TL;DR
- XTTS is an open-source text-to-speech model from Coqui that synthesises speech in 17 languages and clones a target voice from a short reference audio sample (typically 6-15 seconds).
- XTTS-v2, released late 2023, is the most widely deployed version and is available under the Coqui Public Model Licence (CPML) — non-commercial by default with separate commercial terms.
- The model combines a discrete audio tokeniser, a GPT-style autoregressive Transformer that predicts audio tokens conditioned on text and speaker embedding, and a HiFi-GAN-style decoder that reconstructs the waveform.
- After Coqui the company wound down in early 2024, the community fork (idiap/coqui-ai-TTS) and many derivative projects keep XTTS actively maintained.
What XTTS Does#
XTTS is a 'zero-shot' TTS model: given (1) a piece of text and (2) a few seconds of reference audio from a target speaker, it produces speech in the target voice reading the given text. No per-speaker fine-tuning is required. The reference clip can be different content, different language, and noisy within limits, although a clean 6-15 second sample produces the best results.
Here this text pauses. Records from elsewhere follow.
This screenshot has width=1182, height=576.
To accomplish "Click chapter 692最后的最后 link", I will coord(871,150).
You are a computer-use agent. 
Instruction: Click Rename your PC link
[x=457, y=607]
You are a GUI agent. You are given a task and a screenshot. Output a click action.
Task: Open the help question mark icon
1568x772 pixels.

It supports 17 languages — English, Spanish, French, German, Italian, Portuguese, Polish, Turkish, Russian, Dutch, Czech, Arabic, Mandarin, Japanese, Hungarian, Korean, and Hindi — and can clone an English voice into any of them (cross-lingual cloning).
Architecture#
XTTS-v2 follows the 'autoregressive token LM + neural vocoder' template that has dominated open TTS since Tortoise:
- Speaker encoder — extracts a speaker embedding from the reference clip.
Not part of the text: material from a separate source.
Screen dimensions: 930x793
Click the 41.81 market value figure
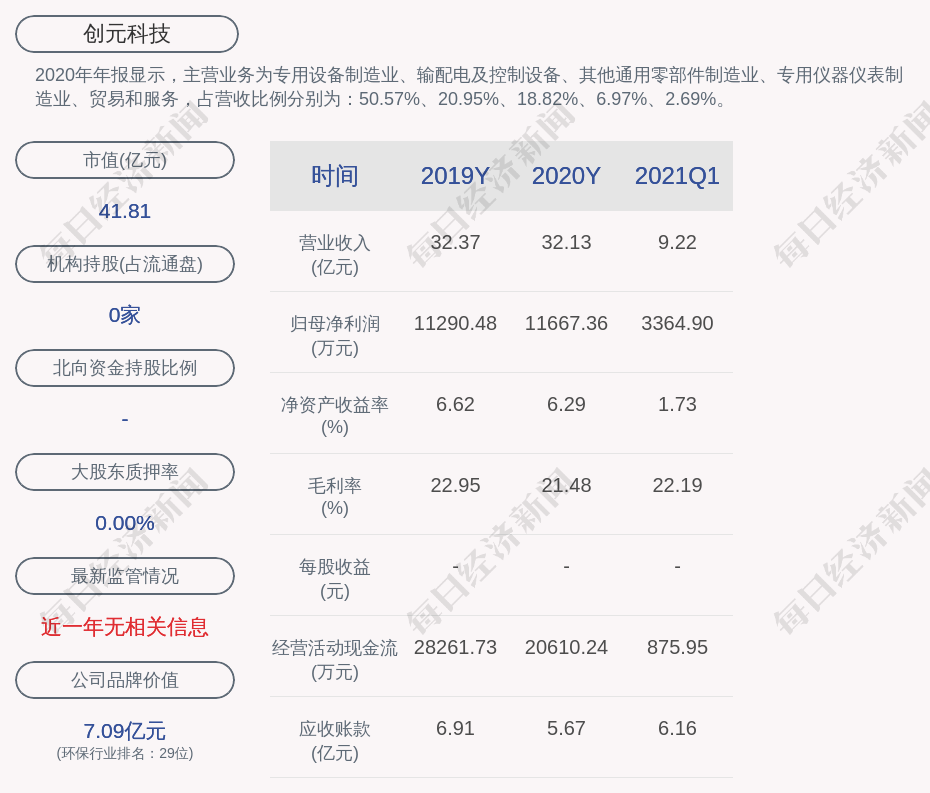coord(125,211)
- Text encoder — character or phoneme embeddings with language conditioning.
- Autoregressive Transformer — predicts discrete audio tokens (from a VQ-VAE-like tokeniser) conditioned on text tokens and speaker embedding.
- Diffusion / GAN decoder — converts the audio token sequence back to a waveform at 24 kHz. XTTS-v2 ships a HiFi-GAN-based decoder; earlier versions used a diffusion decoder borrowed from Tortoise.
Quality, Latency, and Limitations#
XTTS-v2 produces convincingly human prosody on most prompts, especially when the reference clip is high quality. It is noticeably faster than Tortoise and Bark — typically real-time or faster on a single L4 or L40S GPU for sentence-length utterances — though still slower than dedicated streaming TTS systems like StyleTTS 2 or proprietary commercial APIs.
Common failure modes: occasional skipped or repeated words on long inputs, audible artefacts at sentence boundaries when the reference voice is very expressive, and degraded cross-lingual cloning when the source and target phoneme inventories diverge sharply (e.g. English → Mandarin tone realisation).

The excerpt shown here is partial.